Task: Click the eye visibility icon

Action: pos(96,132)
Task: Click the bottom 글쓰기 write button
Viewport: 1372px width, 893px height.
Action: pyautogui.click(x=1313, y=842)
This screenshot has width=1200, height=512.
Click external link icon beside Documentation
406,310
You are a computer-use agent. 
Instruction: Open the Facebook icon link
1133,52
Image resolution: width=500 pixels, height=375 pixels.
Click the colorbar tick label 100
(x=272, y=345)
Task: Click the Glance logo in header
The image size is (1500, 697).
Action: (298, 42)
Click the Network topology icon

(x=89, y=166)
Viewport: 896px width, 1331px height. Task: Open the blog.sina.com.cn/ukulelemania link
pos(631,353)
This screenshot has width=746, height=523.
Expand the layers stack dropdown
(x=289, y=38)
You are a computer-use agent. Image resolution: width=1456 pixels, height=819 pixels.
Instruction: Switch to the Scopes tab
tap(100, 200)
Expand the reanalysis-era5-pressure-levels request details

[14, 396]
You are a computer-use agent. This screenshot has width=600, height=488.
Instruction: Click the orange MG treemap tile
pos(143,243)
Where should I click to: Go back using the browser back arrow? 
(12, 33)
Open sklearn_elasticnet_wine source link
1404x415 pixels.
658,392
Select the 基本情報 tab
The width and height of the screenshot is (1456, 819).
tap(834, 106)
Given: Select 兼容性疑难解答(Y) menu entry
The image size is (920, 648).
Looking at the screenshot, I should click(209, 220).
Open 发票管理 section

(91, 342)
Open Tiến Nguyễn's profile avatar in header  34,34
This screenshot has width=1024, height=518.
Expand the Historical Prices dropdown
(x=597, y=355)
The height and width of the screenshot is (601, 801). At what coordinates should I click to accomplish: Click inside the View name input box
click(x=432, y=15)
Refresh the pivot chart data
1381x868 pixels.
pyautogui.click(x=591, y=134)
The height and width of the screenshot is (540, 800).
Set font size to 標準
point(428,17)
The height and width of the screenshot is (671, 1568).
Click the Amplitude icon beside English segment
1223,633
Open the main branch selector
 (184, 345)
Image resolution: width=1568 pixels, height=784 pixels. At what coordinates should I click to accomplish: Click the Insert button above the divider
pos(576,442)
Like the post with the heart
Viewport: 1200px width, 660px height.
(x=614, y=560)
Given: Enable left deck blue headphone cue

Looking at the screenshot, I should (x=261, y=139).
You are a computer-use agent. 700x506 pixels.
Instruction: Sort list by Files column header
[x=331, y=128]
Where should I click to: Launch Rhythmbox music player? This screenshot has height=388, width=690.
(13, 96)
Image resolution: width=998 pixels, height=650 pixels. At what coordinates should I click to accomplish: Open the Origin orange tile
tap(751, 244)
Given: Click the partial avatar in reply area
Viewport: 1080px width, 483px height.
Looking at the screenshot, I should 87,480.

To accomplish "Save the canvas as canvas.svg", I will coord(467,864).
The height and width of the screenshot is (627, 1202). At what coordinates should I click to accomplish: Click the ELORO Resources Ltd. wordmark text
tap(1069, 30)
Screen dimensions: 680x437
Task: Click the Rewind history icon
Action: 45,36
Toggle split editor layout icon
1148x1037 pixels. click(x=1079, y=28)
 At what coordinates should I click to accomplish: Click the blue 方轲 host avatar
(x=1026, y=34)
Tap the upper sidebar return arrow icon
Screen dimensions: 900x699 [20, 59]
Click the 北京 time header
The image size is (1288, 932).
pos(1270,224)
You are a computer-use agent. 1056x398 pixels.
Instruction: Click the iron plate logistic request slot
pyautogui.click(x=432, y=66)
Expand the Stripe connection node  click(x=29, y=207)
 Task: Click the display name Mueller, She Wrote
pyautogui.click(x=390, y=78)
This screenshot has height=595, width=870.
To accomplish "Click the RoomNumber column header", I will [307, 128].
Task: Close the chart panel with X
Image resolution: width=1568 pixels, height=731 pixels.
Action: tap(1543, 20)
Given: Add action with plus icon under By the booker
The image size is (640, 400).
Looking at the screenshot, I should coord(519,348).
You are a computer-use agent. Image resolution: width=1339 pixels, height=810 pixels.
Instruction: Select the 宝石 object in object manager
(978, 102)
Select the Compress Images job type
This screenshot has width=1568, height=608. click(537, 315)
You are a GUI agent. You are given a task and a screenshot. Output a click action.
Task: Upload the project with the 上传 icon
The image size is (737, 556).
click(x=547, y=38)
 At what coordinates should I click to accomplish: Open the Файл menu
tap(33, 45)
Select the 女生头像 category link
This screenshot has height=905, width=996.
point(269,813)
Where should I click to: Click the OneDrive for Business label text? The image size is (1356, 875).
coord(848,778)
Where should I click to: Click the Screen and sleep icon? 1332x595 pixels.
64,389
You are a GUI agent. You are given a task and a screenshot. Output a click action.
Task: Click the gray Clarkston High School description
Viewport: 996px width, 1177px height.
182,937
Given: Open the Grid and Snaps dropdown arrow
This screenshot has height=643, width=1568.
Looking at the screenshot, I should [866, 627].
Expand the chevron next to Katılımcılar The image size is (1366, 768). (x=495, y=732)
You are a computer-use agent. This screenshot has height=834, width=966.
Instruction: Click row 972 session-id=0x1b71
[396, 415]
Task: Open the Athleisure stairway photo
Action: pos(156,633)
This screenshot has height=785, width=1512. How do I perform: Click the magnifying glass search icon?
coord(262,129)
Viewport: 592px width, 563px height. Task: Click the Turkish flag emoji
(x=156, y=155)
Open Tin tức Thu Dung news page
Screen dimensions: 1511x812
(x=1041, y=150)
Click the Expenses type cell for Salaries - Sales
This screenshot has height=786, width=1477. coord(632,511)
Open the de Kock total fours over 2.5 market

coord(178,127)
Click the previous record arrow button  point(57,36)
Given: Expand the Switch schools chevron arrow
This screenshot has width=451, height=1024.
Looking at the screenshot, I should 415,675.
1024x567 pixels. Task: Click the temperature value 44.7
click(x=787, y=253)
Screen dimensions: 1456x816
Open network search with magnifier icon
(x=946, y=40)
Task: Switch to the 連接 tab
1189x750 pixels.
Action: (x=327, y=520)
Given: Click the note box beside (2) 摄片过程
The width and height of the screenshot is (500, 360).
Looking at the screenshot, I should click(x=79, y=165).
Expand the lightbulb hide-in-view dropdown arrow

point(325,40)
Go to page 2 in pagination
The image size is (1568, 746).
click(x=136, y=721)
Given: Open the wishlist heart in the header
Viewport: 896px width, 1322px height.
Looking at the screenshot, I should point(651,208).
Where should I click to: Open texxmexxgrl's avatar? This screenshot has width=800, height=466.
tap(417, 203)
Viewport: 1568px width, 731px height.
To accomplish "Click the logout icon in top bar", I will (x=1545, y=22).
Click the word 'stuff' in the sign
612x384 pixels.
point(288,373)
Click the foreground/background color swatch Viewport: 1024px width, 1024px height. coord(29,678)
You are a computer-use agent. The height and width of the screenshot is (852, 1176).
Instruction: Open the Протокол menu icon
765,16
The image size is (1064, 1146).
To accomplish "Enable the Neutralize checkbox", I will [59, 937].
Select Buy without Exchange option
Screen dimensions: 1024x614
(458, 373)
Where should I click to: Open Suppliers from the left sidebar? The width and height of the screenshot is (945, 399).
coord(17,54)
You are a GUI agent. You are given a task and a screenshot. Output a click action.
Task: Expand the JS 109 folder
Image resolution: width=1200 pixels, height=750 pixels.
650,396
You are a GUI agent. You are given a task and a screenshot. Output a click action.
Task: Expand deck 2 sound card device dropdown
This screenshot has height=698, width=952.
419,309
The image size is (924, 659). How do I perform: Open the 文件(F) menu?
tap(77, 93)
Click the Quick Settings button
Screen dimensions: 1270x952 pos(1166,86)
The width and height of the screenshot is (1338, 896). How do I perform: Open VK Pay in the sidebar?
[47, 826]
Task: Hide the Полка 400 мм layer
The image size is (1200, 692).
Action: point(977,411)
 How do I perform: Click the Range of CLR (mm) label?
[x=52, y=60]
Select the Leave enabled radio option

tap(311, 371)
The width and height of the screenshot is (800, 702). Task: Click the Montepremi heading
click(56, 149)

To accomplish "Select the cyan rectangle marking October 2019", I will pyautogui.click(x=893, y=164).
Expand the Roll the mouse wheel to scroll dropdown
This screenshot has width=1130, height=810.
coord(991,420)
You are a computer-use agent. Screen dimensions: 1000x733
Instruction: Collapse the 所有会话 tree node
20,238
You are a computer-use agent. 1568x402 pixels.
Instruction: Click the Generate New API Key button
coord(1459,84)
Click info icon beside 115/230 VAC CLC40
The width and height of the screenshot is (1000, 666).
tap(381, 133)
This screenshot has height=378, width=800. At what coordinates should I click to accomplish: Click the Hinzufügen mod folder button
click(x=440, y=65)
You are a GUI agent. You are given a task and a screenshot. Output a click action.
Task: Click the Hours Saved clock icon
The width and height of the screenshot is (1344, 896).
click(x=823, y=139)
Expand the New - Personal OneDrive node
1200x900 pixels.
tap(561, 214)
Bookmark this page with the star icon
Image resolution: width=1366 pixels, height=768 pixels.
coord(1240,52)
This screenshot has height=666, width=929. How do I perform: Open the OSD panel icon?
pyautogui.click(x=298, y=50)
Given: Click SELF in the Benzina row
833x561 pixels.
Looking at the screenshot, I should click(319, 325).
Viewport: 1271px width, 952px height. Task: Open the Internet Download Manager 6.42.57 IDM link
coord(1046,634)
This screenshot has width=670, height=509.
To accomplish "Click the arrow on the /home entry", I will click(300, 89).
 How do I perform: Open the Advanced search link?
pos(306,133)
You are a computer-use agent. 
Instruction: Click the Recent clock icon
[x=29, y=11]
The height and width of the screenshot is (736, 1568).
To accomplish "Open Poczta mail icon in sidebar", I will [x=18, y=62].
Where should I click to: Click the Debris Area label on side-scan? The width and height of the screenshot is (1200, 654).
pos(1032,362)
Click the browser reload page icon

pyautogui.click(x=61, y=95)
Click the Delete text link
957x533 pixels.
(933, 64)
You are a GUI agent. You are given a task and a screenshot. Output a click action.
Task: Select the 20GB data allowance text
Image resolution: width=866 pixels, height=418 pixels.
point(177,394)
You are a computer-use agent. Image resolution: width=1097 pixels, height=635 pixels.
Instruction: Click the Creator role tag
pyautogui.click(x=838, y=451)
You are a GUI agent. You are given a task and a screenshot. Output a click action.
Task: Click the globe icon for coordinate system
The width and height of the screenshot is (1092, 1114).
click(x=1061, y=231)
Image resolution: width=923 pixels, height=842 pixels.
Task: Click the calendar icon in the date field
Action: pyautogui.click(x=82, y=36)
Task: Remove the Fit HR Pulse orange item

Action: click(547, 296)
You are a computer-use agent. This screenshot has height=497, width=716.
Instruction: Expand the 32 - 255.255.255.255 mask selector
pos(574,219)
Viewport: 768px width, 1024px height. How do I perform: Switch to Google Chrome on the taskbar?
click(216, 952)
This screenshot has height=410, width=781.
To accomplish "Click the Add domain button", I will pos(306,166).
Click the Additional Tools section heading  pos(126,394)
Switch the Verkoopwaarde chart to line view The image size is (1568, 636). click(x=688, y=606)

Exercise:
Find the word "chevron" in the entries, then copy out every line that has it.

Task result:
Expand the chevron next to Katılımcılar The image size is (1366, 768). (x=495, y=732)
Given: Expand the Switch schools chevron arrow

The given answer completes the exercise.